- **WHAT NEEDS TO BE DONE**: From the first line to the last, print the data exactly.

Collected data entries:
◇ ◇ ◇ ◇
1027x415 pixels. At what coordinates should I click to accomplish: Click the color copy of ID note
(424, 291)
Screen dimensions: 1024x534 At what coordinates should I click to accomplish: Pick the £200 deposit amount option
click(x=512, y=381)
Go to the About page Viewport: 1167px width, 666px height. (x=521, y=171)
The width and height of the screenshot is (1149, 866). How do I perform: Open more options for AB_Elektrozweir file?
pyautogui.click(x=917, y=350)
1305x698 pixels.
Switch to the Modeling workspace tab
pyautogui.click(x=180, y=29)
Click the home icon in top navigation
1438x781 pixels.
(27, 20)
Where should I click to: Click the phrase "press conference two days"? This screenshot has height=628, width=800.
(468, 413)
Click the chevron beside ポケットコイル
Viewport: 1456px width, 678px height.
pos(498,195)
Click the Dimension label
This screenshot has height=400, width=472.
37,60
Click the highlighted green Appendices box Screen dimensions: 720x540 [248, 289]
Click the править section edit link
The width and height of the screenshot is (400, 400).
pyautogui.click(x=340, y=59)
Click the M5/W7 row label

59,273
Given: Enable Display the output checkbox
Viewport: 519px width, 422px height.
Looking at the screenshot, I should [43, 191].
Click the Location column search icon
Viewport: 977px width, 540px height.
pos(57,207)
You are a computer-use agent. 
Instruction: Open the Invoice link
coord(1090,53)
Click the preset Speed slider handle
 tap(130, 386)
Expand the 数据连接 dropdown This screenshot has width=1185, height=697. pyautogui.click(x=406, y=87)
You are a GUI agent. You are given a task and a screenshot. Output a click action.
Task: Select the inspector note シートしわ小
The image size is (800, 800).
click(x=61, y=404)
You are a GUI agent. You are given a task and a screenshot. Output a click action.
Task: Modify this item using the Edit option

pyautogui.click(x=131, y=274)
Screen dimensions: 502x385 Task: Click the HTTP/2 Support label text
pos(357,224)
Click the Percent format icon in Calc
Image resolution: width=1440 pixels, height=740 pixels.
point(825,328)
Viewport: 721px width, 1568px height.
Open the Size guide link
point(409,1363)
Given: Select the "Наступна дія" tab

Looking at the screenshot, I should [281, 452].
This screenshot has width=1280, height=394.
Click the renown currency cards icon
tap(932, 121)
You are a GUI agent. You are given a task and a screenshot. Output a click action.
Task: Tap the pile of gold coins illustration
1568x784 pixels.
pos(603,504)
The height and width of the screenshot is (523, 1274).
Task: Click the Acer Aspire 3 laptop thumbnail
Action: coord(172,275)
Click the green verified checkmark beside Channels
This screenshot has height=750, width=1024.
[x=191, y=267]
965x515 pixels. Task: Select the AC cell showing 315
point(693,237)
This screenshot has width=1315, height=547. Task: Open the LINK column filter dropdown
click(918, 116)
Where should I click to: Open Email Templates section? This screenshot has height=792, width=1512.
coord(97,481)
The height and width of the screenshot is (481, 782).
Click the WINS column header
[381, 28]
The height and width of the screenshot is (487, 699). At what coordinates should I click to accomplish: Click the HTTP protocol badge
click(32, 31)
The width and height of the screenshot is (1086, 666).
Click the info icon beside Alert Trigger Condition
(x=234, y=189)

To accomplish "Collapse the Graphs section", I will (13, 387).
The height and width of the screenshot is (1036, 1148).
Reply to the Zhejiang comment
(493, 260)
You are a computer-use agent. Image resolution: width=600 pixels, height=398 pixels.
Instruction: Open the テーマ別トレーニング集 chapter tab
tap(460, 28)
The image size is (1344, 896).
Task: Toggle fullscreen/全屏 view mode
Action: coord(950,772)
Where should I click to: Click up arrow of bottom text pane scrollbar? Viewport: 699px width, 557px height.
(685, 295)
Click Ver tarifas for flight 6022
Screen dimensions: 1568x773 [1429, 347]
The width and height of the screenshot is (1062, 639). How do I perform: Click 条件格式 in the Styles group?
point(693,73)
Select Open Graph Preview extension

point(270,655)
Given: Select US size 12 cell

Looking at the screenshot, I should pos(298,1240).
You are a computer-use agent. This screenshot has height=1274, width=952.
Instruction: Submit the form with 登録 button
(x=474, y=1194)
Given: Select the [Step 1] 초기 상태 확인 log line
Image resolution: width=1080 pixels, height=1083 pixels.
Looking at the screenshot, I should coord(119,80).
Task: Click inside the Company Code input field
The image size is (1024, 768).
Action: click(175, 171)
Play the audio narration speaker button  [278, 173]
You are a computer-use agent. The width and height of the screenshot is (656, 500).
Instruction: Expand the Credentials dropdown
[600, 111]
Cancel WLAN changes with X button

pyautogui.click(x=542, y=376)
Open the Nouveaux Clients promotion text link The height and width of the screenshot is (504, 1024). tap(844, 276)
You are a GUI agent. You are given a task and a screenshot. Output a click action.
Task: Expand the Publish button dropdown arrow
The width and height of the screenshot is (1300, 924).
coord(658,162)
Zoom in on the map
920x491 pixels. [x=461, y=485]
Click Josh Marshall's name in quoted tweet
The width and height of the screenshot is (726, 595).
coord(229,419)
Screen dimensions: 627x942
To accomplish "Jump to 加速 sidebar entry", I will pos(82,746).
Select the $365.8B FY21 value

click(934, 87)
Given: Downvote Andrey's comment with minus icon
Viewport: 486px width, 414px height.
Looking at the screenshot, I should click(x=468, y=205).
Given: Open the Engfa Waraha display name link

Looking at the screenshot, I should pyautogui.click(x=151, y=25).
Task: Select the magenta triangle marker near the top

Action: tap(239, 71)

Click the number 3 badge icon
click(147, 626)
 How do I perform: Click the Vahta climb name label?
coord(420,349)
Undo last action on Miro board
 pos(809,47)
◇ ◇ ◇ ◇
- **ANSWER TO THE PROBLEM**:
1027x415 pixels. At what coordinates should I click to accomplish: Click the color copy of ID note
(424, 291)
Screen dimensions: 1024x534 At what coordinates should I click to accomplish: Pick the £200 deposit amount option
click(x=512, y=381)
Go to the About page Viewport: 1167px width, 666px height. (x=521, y=171)
The width and height of the screenshot is (1149, 866). How do I perform: Open more options for AB_Elektrozweir file?
pyautogui.click(x=917, y=350)
1305x698 pixels.
Switch to the Modeling workspace tab
pyautogui.click(x=180, y=29)
Click the home icon in top navigation
1438x781 pixels.
(27, 20)
Where should I click to: Click the phrase "press conference two days"? This screenshot has height=628, width=800.
(468, 413)
Click the chevron beside ポケットコイル
Viewport: 1456px width, 678px height.
pos(498,195)
Click the Dimension label
This screenshot has height=400, width=472.
37,60
Click the highlighted green Appendices box Screen dimensions: 720x540 [248, 289]
Click the править section edit link
The width and height of the screenshot is (400, 400).
pyautogui.click(x=340, y=59)
Click the M5/W7 row label

59,273
Given: Enable Display the output checkbox
Viewport: 519px width, 422px height.
Looking at the screenshot, I should [43, 191].
Click the Location column search icon
Viewport: 977px width, 540px height.
pos(57,207)
You are a computer-use agent. 
Instruction: Open the Invoice link
coord(1090,53)
Click the preset Speed slider handle
 tap(130, 386)
Expand the 数据连接 dropdown This screenshot has width=1185, height=697. pyautogui.click(x=406, y=87)
You are a GUI agent. You are given a task and a screenshot. Output a click action.
Task: Select the inspector note シートしわ小
The image size is (800, 800).
click(x=61, y=404)
You are a GUI agent. You are given a task and a screenshot. Output a click action.
Task: Modify this item using the Edit option

pyautogui.click(x=131, y=274)
Screen dimensions: 502x385 Task: Click the HTTP/2 Support label text
pos(357,224)
Click the Percent format icon in Calc
Image resolution: width=1440 pixels, height=740 pixels.
point(825,328)
Viewport: 721px width, 1568px height.
Open the Size guide link
point(409,1363)
Given: Select the "Наступна дія" tab

Looking at the screenshot, I should [281, 452].
This screenshot has width=1280, height=394.
Click the renown currency cards icon
tap(932, 121)
You are a GUI agent. You are given a task and a screenshot. Output a click action.
Task: Tap the pile of gold coins illustration
1568x784 pixels.
pos(603,504)
The height and width of the screenshot is (523, 1274).
Task: Click the Acer Aspire 3 laptop thumbnail
Action: coord(172,275)
Click the green verified checkmark beside Channels
This screenshot has height=750, width=1024.
[x=191, y=267]
965x515 pixels. Task: Select the AC cell showing 315
point(693,237)
This screenshot has width=1315, height=547. Task: Open the LINK column filter dropdown
click(918, 116)
Where should I click to: Open Email Templates section? This screenshot has height=792, width=1512.
coord(97,481)
The height and width of the screenshot is (481, 782).
Click the WINS column header
[381, 28]
The height and width of the screenshot is (487, 699). At what coordinates should I click to accomplish: Click the HTTP protocol badge
click(32, 31)
The width and height of the screenshot is (1086, 666).
Click the info icon beside Alert Trigger Condition
(x=234, y=189)

To accomplish "Collapse the Graphs section", I will (13, 387).
The height and width of the screenshot is (1036, 1148).
Reply to the Zhejiang comment
(493, 260)
You are a computer-use agent. Image resolution: width=600 pixels, height=398 pixels.
Instruction: Open the テーマ別トレーニング集 chapter tab
tap(460, 28)
The image size is (1344, 896).
Task: Toggle fullscreen/全屏 view mode
Action: coord(950,772)
Where should I click to: Click up arrow of bottom text pane scrollbar? Viewport: 699px width, 557px height.
(685, 295)
Click Ver tarifas for flight 6022
Screen dimensions: 1568x773 [1429, 347]
The width and height of the screenshot is (1062, 639). How do I perform: Click 条件格式 in the Styles group?
point(693,73)
Select Open Graph Preview extension

point(270,655)
Given: Select US size 12 cell

Looking at the screenshot, I should pos(298,1240).
You are a computer-use agent. This screenshot has height=1274, width=952.
Instruction: Submit the form with 登録 button
(x=474, y=1194)
Given: Select the [Step 1] 초기 상태 확인 log line
Image resolution: width=1080 pixels, height=1083 pixels.
Looking at the screenshot, I should coord(119,80).
Task: Click inside the Company Code input field
The image size is (1024, 768).
Action: click(175, 171)
Play the audio narration speaker button  [278, 173]
You are a computer-use agent. The width and height of the screenshot is (656, 500).
Instruction: Expand the Credentials dropdown
[600, 111]
Cancel WLAN changes with X button

pyautogui.click(x=542, y=376)
Open the Nouveaux Clients promotion text link The height and width of the screenshot is (504, 1024). tap(844, 276)
You are a GUI agent. You are given a task and a screenshot. Output a click action.
Task: Expand the Publish button dropdown arrow
The width and height of the screenshot is (1300, 924).
coord(658,162)
Zoom in on the map
920x491 pixels. [x=461, y=485]
Click Josh Marshall's name in quoted tweet
The width and height of the screenshot is (726, 595).
coord(229,419)
Screen dimensions: 627x942
To accomplish "Jump to 加速 sidebar entry", I will pos(82,746).
Select the $365.8B FY21 value

click(934, 87)
Given: Downvote Andrey's comment with minus icon
Viewport: 486px width, 414px height.
Looking at the screenshot, I should click(x=468, y=205).
Given: Open the Engfa Waraha display name link

Looking at the screenshot, I should pyautogui.click(x=151, y=25).
Task: Select the magenta triangle marker near the top

Action: tap(239, 71)

Click the number 3 badge icon
click(147, 626)
 How do I perform: Click the Vahta climb name label?
coord(420,349)
Undo last action on Miro board
 pos(809,47)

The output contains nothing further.